In news that will surprise, well, almost everyone, researchers from Germany's Potsdam Institute for Climate Impact Research say that it's possible to feed the world sustainably by 2050, when the planet's population is expected to balloon to more than 9 billion people. Perhaps most surprising of all, we can all still eat meat three times a week in good conscience. And according to the researchers, we can do all this and abandon the environmentally damaging intensive farming practices of Big Agriculture. Of course, there are number of "buts" in this scenario.
The biggest caveat of the Potsdam study is that world meat consumption has to decrease considerably. Sixty billion animals are raised for consumption every year—a figure that will double by 2050—and these animals drastically cut down on the land available for crop growth. That's not to say that everyone needs to give up meat altogether. On average, the researchers estimate that the proportion of animal protein in diets will have to decrease to 30%, compared to the global average of 38%. That relatively small decrease could free up millions of acres of cropland and pasture, cut down on greenhouse gas emissions, and reduce the pressure on factory farms to keep animals in close confinement. All for a few less trips to McDonald's every week.
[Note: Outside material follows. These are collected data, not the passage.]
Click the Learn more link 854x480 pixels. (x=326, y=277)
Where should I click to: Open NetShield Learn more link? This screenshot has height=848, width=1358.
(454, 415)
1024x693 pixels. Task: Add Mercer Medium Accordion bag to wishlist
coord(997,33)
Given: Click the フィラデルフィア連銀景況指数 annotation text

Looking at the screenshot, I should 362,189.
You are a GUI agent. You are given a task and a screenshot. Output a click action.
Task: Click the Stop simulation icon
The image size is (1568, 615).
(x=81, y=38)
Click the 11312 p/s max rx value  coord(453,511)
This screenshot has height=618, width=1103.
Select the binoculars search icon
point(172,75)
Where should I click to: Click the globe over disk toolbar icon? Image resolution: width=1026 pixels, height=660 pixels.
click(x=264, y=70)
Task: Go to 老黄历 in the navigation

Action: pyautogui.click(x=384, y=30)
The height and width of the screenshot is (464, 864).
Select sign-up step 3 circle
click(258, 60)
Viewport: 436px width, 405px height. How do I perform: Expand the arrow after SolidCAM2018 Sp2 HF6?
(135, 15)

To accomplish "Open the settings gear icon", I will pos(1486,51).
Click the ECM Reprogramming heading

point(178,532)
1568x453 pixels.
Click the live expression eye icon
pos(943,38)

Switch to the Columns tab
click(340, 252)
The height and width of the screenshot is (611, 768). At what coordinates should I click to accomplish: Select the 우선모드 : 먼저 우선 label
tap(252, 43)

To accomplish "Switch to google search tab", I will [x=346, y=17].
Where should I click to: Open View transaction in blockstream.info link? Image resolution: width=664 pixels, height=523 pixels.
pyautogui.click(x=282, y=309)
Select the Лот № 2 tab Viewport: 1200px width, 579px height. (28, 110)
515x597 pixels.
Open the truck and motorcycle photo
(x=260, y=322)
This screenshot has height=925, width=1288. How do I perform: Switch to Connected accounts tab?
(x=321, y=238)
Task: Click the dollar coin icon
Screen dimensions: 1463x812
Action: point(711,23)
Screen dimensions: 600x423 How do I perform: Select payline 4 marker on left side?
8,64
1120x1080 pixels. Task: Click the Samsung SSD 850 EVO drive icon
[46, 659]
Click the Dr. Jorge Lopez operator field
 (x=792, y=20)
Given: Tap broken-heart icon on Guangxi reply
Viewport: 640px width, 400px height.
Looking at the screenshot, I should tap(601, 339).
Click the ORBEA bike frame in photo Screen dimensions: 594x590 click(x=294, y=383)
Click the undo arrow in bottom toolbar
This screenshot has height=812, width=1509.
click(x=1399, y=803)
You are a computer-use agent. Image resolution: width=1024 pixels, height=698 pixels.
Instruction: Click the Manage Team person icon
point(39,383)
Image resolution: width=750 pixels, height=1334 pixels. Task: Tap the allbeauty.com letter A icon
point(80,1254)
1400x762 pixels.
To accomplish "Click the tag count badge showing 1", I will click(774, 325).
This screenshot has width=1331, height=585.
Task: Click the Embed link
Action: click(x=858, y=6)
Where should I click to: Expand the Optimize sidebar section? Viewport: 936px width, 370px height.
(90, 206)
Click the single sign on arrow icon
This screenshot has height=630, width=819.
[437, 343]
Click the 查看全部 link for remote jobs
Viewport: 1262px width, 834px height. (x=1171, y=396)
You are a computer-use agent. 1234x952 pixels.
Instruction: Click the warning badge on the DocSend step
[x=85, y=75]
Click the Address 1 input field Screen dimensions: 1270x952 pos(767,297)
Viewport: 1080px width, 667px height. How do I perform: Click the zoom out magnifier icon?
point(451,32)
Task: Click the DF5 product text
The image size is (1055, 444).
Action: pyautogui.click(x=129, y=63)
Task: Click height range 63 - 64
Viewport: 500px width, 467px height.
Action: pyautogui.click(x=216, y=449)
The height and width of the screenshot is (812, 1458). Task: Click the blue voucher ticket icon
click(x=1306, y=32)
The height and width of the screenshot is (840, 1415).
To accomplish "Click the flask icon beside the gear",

The Potsdam report also recommends that we ditch pesticide-heavy farming methods and focus on organic agriculture, which could cut down on soil erosion and increase biodiversity. So while quality organic fruits and vegetables are currently relegated to expensive farmer's markets, even the world's poor could have access to organic produce if so-called "mainstream" agricultural research is redirected towards sustainability.
But is any of this likely to happen? If corporations like Monsanto and Cargill have their way, probably not. Agribusiness will have to be both ethical and profitable if the world's supply of food is to be secured.